Lifecycle of the Predictive Data Modelling Project/Task

Predictive data science is really an art and science of problem solving. We are using the historical data to ascertain insights, trends, and patterns for building up a likelihood function using mathematical and statistical techniques. This function in turn takes up the new values combined with built-in coefficients for predicting the likely/probable value or likely/probable good or bad customer.

This is really a process and I thought of sharing my insights on the process that I learnt over the years through my data modelling experience for various problems. The idea is to present the likely number of days and the tasks involved to take up a data problem and the number of days might differ based upon the complexity of the problem and the data

Data Deep Dive

Usually, it takes six days for an analyst to be able to complete this task. It is one of the most primary and important step in the workflow. It usually involves tasks like collating the data into the workspace, understanding the data dictionary, analysing each and every variable in the tables to ascertain the data availability, time period of availability and scaling, remove those variables which have data quality issues and also include those variables which are related and have importance for the next task

Problem Statement & Feature Engineering

This is the next task after the data deep dive and it usually takes 14 days from the project start date. This is the base for the data and it becomes the input for any experimentation on the data. One of the major task of the analyst would be to understand the “business problem” in-and-out because only then the whole process of feature engineering and technique application would depend. It usually involves understanding the distribution of the variables in the data, ascertaining the outliers and missing values, estimating the correlations for the variables, removing the outliers and missing values based upon the correlation results, testing the hypothesis with respect to variables, agreeing upon the variable scaling, normalizing the variables using the agreed scaling, deriving the more representative variables for summarization, etc based upon the business problem

Data Modelling & Data Validation

Once the feature engineering process is complete, it is now the time to consider fitting/training the chosen algorithm with the processed data. It usually takes 23 days from the project start date to complete this task. It usually involves tasks like checking which statistical/data mining technique to apply for this given data and business problem, diving the data into training, test and validation datasets, training the algorithm using training data and testing it to check the results. If the results are good then validation set is used to validate the predictions but if the results are not great then the time of re-modelling, using combination of techniques, using ensemble techniques comes into play for improving the accuracy

Report/PPT

Here the last and very important task in the whole workflow. As I mentioned initially in this note that data science is really art and science. Art aspect comes into play here to smartly articulate the results from the modelling to business user. The impact of any best or worst model can be visualized smartly to educate the user easily and also to gain the importance. It usually takes 25 days from the project start date to complete the modelling and present the results to the user.

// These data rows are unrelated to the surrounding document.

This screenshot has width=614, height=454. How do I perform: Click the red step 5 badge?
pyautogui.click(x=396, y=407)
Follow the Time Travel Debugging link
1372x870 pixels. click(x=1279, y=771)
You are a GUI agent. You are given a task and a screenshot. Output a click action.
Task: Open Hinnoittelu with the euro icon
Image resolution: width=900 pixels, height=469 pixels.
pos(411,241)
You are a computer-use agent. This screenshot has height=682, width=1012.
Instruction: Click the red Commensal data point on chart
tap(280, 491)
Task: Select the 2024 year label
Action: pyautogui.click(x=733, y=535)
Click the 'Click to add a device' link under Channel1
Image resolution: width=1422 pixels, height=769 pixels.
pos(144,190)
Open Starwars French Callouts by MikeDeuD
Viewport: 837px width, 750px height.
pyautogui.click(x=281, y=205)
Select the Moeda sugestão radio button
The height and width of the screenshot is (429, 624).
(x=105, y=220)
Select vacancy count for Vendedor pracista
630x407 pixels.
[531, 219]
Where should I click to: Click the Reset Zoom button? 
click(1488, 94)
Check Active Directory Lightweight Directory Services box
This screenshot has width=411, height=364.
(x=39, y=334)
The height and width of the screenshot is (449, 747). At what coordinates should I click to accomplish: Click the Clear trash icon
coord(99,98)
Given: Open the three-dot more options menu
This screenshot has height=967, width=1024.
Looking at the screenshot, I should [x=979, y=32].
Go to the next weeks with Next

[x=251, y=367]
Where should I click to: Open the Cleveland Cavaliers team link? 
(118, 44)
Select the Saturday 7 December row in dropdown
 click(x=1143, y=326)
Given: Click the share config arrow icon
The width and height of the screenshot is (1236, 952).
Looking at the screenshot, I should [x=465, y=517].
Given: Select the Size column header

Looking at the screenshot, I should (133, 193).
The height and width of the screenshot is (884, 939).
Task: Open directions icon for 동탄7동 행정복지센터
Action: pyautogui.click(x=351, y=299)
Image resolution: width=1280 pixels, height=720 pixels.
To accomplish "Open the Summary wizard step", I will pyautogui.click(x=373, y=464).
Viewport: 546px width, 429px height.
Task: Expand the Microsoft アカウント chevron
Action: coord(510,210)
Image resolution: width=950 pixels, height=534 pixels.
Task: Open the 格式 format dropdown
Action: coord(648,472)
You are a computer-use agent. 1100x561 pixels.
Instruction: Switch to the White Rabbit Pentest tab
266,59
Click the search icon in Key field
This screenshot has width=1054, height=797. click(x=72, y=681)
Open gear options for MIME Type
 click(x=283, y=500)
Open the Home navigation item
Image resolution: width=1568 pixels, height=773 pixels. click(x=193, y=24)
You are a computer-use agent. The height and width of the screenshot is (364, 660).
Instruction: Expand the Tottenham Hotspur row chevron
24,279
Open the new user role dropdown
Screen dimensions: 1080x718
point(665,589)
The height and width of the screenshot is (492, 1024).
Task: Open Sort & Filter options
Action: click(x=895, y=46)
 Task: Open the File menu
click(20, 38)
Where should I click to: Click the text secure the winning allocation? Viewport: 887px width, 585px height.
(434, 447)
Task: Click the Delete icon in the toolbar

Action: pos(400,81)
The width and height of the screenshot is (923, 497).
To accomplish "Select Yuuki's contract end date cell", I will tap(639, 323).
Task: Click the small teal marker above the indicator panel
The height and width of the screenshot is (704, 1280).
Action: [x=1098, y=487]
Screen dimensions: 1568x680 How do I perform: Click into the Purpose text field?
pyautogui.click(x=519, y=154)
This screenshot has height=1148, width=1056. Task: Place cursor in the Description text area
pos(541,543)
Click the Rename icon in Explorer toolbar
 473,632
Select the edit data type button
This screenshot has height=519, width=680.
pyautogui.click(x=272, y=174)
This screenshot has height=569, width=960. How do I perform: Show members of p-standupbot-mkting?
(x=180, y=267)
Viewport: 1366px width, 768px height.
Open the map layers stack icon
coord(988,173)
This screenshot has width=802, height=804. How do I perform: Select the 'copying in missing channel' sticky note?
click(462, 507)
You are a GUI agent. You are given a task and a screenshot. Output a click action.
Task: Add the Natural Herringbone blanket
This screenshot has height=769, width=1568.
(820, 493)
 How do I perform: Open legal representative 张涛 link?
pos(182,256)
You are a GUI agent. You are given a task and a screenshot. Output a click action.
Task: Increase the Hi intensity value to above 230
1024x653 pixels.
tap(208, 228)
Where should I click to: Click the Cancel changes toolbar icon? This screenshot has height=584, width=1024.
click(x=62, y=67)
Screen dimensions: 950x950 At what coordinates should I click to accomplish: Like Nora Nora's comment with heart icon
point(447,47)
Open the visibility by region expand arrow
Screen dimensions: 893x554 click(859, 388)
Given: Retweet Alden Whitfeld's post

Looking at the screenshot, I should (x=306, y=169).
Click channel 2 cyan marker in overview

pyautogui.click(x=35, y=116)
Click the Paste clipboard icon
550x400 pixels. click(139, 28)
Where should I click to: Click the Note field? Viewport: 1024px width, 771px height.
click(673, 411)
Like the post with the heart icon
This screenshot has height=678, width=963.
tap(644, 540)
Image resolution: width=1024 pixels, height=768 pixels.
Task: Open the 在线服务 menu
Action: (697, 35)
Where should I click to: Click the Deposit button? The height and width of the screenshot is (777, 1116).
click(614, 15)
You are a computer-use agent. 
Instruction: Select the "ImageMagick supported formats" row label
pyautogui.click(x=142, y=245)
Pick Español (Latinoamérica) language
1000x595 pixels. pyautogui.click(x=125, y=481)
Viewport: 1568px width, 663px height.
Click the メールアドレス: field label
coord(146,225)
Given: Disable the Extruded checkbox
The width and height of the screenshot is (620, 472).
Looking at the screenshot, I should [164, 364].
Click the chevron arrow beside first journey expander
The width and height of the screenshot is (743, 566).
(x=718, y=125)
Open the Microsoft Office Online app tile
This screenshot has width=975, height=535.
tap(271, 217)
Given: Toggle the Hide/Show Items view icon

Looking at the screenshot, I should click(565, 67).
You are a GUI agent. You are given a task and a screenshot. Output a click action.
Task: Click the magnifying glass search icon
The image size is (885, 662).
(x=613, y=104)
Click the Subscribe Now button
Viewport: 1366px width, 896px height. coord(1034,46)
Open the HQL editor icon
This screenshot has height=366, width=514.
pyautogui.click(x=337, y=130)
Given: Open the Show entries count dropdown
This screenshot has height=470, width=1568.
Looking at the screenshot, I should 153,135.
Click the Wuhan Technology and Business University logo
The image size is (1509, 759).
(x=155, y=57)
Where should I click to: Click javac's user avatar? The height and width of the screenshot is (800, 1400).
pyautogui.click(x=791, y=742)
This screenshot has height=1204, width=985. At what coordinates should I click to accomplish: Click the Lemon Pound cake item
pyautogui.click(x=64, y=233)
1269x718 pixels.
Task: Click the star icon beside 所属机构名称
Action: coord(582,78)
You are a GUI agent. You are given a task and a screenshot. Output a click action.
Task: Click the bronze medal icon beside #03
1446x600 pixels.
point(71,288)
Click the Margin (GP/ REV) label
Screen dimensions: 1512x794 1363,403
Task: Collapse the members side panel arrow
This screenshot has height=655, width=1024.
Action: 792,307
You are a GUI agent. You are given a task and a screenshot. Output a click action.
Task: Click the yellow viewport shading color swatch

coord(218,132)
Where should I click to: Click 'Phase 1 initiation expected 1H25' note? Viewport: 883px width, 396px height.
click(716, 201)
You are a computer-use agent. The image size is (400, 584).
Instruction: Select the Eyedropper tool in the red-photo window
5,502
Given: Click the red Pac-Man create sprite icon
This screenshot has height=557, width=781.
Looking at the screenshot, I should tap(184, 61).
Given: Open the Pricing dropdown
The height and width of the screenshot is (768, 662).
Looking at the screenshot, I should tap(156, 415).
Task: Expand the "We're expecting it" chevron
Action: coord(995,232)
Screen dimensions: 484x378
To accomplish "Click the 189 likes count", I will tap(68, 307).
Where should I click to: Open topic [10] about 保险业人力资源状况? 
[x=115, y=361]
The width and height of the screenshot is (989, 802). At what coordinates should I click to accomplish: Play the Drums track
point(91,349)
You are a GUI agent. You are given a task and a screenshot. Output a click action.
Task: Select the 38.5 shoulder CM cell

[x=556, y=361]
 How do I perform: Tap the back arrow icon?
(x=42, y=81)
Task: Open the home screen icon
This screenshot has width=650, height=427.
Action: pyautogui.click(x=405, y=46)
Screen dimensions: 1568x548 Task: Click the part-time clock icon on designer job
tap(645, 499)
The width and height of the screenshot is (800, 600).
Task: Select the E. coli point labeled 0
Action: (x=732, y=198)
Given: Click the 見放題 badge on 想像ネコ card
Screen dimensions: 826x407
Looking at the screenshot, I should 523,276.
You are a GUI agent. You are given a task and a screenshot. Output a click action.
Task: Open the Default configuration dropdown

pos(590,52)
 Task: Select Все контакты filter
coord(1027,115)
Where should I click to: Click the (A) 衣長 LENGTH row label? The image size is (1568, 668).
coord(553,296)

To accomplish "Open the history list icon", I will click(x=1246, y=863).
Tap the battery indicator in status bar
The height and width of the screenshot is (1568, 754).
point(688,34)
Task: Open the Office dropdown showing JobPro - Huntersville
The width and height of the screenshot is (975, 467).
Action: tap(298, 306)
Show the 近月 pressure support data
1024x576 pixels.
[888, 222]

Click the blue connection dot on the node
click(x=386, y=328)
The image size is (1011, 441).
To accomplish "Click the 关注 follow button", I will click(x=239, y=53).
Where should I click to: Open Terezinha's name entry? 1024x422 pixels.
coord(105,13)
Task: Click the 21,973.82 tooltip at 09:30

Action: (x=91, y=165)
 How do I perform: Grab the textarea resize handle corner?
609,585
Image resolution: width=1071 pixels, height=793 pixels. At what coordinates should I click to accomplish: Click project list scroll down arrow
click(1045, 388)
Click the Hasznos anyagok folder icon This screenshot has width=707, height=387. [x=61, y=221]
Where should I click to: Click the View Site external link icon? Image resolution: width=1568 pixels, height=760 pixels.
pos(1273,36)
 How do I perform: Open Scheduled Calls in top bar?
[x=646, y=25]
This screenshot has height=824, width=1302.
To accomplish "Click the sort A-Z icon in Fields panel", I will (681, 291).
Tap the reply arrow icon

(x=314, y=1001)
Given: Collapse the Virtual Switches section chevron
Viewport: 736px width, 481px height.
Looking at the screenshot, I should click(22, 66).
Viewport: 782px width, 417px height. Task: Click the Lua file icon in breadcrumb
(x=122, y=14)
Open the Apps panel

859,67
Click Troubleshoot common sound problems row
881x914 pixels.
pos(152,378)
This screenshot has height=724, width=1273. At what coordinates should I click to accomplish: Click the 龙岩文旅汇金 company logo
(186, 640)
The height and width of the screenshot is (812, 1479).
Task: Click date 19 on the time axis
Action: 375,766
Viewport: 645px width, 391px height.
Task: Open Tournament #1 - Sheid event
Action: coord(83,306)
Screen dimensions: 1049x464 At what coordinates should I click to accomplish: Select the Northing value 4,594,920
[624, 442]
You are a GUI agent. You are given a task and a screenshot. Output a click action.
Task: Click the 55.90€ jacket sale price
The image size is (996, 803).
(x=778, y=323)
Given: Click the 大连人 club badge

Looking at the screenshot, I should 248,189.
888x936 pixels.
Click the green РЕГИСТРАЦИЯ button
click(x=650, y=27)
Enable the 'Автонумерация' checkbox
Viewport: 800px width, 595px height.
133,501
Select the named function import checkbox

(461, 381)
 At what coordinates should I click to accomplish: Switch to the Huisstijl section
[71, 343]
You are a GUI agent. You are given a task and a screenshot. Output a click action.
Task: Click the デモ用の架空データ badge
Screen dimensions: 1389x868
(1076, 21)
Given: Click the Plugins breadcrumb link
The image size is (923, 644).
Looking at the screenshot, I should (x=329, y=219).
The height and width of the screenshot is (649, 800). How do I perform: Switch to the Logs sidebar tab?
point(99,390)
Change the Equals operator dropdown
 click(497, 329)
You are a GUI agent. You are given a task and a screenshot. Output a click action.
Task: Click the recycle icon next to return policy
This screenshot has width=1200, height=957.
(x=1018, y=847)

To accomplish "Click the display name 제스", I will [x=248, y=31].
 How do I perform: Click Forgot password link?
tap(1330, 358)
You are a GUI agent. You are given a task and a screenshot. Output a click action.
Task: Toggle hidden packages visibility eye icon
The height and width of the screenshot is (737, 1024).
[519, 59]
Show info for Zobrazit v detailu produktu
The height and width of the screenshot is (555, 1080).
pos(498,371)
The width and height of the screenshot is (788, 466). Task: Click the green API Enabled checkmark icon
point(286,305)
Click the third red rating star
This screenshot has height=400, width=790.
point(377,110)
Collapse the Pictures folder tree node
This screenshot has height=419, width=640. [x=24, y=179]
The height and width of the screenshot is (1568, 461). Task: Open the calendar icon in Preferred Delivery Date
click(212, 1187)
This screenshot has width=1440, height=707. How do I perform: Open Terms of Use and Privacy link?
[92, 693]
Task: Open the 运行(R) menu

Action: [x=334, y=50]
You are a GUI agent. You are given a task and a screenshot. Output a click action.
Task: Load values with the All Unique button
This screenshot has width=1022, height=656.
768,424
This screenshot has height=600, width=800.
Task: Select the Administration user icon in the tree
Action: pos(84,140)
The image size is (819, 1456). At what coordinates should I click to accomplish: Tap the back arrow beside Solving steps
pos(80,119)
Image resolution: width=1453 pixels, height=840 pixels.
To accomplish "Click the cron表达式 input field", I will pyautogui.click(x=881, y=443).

The whole of objective of any data analytics project is to map it to the business requirement and to be able to compute the ROI with the implementation of the model developed, and it is with this report, we can conceptualize the whole process and its return for the business

Lastly, throughout the process, it is indeed required to have the regular dialogue with the business & the team to get the domain into the model, to link up to the end business output and to get the outside prospective for validation of the results

Monday, 16 December 2013

Data Science or Data Scientist

Each and every company in the world is eyeing to leverage the use of data lying with them since ages and due to which there is lot of demand for the professionals who are into the data side of it.

Majority of the universities, institutes across the world have started offering the courses in the data science to accommodate the demand for data analytics professionals in the industry.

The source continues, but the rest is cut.